Fitch doesn’t expect “significant improvements” in margins at the company’s steel business as the industry faces severe over-capacity coupled with a slow recovery in global demand, the credit ratings company said today in a statement. It downgraded Posco’s long-term issuer default rating and senior unsecured rating to BBB from BBB+.
It follows Moody’s Investors Service downgrade last month of the company to the second-lowest investment grade. Posco Chief Executive Officer Chung Joon Yang last month offered to step down at least a year before his contract runs out, saying the company needs new leadership to cope with “challenging business conditions.”

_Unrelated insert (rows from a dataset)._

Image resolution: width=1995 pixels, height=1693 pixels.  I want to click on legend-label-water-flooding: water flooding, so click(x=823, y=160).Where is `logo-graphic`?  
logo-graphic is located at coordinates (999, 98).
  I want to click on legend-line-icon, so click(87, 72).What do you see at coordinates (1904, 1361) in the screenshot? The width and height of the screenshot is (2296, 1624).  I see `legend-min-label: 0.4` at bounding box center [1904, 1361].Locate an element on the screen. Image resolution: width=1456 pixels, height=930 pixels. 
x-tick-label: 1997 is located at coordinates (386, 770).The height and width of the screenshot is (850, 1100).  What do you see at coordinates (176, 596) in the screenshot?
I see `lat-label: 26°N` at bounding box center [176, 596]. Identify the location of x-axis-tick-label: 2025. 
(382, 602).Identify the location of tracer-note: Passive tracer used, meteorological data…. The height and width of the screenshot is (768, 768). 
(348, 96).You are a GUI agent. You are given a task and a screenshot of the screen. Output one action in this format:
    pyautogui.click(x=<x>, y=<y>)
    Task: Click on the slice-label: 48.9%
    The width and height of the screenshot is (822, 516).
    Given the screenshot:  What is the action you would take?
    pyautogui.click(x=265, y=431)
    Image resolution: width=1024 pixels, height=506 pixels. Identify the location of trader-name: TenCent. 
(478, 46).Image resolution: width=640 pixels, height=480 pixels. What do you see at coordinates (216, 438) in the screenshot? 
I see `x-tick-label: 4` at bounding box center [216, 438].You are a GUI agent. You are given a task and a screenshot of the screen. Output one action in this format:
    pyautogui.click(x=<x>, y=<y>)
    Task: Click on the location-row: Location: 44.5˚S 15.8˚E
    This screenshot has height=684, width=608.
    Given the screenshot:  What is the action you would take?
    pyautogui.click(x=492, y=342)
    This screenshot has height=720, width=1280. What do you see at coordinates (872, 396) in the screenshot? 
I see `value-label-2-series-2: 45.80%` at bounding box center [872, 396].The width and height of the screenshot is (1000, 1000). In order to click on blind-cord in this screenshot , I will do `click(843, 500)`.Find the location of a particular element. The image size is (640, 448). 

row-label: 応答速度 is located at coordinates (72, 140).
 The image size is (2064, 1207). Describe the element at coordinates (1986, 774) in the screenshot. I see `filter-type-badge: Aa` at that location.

The downgrade reflects Posco’s deteriorating credit metrics caused by higher levels of debt and moderate profitability, Fitch said. The outlook for the rating is stable, it said.
The steelmaker reported a slump in third-quarter profit in October and cut its 2013 sales forecast for a second time as slowing growth in China and recessions in Europe curbed steel demand, dragging down prices.
“Posco possesses a large portfolio of equity investments, valued at approximately 4 trillion South Korean won, part of which it can liquidate if needed,” Laura Zhai, a Fitch analyst, said in the statement.
In 2013, Posco’s capital expenditure is expected to be 8 trillion won ($7.5 billion), up from 7.2 trillion won in 2012, Fitch said. It expects the steelmaker to spend at least 6 trillion won over the next two years in line with its capacity expansion plans.